= Beginning of Section =

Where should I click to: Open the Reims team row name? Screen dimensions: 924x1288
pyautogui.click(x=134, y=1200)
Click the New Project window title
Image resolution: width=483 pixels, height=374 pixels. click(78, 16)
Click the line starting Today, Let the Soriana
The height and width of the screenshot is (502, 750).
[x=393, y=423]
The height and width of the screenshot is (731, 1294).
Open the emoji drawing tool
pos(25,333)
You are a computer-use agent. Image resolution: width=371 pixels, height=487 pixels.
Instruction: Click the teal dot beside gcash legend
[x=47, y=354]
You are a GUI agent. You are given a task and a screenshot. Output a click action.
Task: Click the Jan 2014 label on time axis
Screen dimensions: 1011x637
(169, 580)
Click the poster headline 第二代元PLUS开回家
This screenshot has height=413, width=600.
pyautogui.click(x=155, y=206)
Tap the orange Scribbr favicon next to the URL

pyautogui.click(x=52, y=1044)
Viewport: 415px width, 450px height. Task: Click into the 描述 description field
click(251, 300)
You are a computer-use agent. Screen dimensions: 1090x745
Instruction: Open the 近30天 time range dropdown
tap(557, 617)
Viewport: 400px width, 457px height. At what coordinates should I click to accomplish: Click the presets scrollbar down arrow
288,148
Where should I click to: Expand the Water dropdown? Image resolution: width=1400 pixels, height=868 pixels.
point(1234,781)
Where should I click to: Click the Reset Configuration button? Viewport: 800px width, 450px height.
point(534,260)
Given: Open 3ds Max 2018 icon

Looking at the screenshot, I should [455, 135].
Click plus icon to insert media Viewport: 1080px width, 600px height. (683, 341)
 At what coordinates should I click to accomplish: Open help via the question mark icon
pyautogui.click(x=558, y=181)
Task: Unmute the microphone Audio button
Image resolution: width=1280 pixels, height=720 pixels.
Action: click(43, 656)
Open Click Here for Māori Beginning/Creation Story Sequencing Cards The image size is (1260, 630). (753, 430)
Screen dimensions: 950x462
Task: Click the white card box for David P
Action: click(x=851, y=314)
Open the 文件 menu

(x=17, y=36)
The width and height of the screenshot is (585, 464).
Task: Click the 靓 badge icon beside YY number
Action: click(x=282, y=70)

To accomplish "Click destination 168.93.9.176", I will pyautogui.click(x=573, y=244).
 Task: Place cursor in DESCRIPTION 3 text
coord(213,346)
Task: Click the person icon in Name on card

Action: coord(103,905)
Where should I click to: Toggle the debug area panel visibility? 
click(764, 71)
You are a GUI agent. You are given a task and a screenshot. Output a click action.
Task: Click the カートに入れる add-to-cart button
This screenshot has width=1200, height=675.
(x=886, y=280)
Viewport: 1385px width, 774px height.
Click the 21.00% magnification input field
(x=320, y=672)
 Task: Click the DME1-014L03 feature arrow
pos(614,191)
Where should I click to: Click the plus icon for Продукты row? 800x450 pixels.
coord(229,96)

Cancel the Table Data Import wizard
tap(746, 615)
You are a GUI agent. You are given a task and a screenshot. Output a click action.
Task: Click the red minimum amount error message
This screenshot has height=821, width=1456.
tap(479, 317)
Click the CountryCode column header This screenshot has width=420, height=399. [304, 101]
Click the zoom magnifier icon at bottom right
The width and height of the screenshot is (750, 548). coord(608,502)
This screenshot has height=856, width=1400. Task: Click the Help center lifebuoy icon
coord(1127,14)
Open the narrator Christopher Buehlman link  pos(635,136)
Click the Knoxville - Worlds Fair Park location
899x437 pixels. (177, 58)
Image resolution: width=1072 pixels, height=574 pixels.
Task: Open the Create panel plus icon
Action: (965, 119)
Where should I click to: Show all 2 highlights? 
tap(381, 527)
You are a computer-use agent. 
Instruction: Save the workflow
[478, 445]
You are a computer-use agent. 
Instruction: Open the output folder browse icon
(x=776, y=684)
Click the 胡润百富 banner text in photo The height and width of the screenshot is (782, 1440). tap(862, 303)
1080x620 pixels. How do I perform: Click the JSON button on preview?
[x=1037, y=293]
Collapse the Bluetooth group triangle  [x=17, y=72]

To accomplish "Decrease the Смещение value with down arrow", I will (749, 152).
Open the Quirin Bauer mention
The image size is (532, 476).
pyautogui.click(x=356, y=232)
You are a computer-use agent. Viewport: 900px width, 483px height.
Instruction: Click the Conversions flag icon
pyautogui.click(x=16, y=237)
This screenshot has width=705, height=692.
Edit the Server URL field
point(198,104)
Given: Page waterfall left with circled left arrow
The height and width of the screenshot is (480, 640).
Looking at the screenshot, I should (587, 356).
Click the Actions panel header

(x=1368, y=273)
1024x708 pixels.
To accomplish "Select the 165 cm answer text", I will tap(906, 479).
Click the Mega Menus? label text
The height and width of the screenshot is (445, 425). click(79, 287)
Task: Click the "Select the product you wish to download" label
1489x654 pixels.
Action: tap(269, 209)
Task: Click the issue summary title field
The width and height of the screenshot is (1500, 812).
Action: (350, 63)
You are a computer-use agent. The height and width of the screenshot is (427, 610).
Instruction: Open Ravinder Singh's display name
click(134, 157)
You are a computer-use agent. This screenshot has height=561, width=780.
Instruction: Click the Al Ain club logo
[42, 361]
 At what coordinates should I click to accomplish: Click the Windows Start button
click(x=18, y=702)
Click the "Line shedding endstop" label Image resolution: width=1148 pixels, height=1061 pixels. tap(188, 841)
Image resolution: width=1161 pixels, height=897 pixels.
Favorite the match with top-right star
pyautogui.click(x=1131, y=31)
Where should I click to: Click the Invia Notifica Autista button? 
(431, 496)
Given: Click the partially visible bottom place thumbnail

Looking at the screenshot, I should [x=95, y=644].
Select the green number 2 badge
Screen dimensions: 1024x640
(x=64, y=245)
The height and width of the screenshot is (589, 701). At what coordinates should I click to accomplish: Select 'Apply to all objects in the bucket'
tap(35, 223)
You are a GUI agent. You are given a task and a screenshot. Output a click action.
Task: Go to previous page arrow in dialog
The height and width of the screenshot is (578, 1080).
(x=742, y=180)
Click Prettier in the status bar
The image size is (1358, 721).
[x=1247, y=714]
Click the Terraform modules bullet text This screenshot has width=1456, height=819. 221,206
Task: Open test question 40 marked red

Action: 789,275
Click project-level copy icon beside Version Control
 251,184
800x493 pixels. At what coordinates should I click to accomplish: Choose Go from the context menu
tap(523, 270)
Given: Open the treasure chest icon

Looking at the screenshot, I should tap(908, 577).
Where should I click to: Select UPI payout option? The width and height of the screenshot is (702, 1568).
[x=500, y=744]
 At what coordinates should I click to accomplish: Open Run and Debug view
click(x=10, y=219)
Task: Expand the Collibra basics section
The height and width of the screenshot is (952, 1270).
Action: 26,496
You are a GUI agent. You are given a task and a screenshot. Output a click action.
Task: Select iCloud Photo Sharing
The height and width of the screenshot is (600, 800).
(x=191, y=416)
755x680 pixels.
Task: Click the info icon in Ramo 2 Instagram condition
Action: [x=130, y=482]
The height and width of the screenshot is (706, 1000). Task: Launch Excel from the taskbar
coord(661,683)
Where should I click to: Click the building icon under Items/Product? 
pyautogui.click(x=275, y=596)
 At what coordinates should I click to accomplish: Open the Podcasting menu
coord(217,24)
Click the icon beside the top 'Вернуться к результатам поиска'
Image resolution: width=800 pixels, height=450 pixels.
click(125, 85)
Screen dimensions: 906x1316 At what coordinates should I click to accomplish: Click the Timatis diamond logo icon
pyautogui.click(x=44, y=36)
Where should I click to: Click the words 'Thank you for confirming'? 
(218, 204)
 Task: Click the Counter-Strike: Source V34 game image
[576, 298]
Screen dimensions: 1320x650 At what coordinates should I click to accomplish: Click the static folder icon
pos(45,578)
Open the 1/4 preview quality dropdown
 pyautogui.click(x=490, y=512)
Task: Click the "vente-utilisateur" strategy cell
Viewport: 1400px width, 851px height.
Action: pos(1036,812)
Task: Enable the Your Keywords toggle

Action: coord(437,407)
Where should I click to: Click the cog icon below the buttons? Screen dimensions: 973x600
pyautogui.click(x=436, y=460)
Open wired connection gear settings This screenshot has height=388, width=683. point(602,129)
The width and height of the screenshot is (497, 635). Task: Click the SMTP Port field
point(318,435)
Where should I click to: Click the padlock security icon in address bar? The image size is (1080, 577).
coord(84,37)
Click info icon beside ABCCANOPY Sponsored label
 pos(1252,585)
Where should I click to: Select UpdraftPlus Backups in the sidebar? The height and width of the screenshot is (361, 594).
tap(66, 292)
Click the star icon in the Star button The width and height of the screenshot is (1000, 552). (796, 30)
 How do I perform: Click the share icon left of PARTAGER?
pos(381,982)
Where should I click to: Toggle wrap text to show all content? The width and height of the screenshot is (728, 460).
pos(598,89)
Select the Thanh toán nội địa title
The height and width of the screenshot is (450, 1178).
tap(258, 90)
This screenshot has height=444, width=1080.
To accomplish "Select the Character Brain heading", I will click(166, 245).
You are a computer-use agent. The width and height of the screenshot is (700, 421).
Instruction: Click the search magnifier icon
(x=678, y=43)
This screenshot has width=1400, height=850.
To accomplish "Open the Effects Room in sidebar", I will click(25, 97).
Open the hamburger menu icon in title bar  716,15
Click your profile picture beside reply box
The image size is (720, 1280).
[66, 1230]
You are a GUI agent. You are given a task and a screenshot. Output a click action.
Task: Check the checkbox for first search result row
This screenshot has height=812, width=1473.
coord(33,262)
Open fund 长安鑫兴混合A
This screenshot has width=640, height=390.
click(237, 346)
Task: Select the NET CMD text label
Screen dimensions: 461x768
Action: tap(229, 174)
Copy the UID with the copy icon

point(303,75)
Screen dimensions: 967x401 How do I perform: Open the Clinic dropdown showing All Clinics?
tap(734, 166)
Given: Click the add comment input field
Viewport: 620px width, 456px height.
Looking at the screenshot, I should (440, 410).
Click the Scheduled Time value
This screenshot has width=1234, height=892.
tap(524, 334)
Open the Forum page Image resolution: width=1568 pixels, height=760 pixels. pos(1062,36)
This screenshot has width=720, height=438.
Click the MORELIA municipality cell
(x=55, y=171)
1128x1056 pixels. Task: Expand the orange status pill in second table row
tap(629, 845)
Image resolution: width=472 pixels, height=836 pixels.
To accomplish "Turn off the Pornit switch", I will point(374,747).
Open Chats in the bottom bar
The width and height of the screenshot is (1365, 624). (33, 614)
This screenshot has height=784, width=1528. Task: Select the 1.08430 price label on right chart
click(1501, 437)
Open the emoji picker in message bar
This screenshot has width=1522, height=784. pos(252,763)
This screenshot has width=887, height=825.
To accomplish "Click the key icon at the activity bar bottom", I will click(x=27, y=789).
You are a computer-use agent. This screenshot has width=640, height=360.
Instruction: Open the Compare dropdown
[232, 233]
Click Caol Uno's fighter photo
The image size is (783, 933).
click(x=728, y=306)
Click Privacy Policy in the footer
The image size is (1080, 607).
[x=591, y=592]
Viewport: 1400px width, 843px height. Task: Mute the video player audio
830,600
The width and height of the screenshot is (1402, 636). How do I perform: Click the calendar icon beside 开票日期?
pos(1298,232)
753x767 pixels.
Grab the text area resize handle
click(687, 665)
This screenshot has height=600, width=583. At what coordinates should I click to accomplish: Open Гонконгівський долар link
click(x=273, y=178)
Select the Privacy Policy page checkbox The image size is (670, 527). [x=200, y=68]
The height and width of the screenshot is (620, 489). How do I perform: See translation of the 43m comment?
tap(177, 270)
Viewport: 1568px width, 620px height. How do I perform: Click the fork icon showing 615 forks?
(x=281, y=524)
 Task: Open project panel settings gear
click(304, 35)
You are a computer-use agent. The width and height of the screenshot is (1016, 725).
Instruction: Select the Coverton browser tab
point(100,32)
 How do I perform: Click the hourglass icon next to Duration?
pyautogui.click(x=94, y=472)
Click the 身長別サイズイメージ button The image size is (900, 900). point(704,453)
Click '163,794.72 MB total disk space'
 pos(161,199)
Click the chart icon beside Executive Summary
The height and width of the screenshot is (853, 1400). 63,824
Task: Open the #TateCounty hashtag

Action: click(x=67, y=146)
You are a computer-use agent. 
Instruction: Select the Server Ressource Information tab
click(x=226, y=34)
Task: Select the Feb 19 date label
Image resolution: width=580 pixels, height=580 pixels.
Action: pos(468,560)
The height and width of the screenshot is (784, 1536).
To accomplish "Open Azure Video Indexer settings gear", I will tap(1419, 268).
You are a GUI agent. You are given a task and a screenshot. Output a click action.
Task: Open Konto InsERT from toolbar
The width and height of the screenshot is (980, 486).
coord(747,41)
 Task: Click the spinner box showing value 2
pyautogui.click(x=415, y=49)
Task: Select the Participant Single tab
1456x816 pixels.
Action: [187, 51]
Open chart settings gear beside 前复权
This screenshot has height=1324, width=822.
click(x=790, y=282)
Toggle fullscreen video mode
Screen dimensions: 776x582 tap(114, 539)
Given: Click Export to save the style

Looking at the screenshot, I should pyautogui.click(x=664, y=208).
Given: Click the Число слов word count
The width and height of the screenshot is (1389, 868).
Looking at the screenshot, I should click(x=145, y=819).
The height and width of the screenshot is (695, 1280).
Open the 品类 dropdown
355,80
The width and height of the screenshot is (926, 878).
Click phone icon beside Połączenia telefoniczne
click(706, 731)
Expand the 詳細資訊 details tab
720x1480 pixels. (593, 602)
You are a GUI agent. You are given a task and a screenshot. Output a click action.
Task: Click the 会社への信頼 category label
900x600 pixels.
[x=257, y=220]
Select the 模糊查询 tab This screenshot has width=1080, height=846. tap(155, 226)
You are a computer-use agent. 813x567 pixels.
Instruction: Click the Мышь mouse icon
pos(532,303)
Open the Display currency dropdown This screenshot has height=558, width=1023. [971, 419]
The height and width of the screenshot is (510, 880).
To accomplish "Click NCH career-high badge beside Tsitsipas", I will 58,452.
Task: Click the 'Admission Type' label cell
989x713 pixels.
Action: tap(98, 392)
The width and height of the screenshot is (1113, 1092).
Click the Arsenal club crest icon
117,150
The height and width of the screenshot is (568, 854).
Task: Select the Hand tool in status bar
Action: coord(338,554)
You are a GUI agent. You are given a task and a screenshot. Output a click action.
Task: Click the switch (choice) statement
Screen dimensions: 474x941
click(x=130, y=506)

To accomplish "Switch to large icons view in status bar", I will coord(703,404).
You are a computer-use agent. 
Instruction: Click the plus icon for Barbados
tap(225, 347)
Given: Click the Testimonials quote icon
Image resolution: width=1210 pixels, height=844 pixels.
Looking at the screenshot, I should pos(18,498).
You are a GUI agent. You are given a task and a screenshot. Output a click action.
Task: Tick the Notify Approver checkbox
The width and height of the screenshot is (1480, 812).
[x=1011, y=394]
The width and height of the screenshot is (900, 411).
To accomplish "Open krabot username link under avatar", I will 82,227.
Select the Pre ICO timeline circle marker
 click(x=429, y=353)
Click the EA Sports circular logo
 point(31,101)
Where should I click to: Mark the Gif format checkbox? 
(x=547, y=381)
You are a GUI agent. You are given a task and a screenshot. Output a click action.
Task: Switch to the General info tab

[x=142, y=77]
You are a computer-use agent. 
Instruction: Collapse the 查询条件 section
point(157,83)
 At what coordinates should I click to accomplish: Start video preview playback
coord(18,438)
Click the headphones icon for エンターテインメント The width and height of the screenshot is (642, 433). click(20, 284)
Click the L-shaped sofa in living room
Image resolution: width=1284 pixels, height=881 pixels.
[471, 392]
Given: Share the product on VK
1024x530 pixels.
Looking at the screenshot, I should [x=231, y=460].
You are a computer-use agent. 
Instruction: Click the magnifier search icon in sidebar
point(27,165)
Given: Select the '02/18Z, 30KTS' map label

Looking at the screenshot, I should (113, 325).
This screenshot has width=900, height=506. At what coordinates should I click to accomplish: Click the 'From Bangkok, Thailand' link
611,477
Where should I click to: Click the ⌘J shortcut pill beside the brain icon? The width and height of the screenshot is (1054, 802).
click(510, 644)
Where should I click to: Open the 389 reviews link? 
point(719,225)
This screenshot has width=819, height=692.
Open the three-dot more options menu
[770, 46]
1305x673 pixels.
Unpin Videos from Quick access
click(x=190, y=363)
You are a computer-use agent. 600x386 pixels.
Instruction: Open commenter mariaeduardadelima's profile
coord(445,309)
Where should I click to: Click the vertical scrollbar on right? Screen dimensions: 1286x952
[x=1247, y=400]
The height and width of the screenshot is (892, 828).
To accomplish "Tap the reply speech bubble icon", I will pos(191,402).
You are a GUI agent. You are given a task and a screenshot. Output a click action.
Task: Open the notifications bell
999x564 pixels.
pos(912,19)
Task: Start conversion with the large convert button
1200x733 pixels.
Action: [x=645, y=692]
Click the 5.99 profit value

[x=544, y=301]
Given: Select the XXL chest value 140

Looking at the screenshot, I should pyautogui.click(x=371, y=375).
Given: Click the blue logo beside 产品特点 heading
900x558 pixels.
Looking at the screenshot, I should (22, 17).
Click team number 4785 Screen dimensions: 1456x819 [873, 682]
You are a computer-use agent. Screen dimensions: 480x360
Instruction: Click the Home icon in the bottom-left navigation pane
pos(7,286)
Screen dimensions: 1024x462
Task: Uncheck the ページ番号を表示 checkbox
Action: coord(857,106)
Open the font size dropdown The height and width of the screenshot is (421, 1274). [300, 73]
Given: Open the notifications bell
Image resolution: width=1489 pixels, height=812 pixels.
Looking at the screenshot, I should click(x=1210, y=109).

= End of Section =

Which lines above run from the one containing "Instruction: Click the plus icon for Barbados" down to the one containing "The width and height of the screenshot is (900, 411)."? Repeat exactly those, both ends included, and nothing else.

=== TASK RESULT ===
Instruction: Click the plus icon for Barbados
tap(225, 347)
Given: Click the Testimonials quote icon
Image resolution: width=1210 pixels, height=844 pixels.
Looking at the screenshot, I should pos(18,498).
You are a GUI agent. You are given a task and a screenshot. Output a click action.
Task: Tick the Notify Approver checkbox
The width and height of the screenshot is (1480, 812).
[x=1011, y=394]
The width and height of the screenshot is (900, 411).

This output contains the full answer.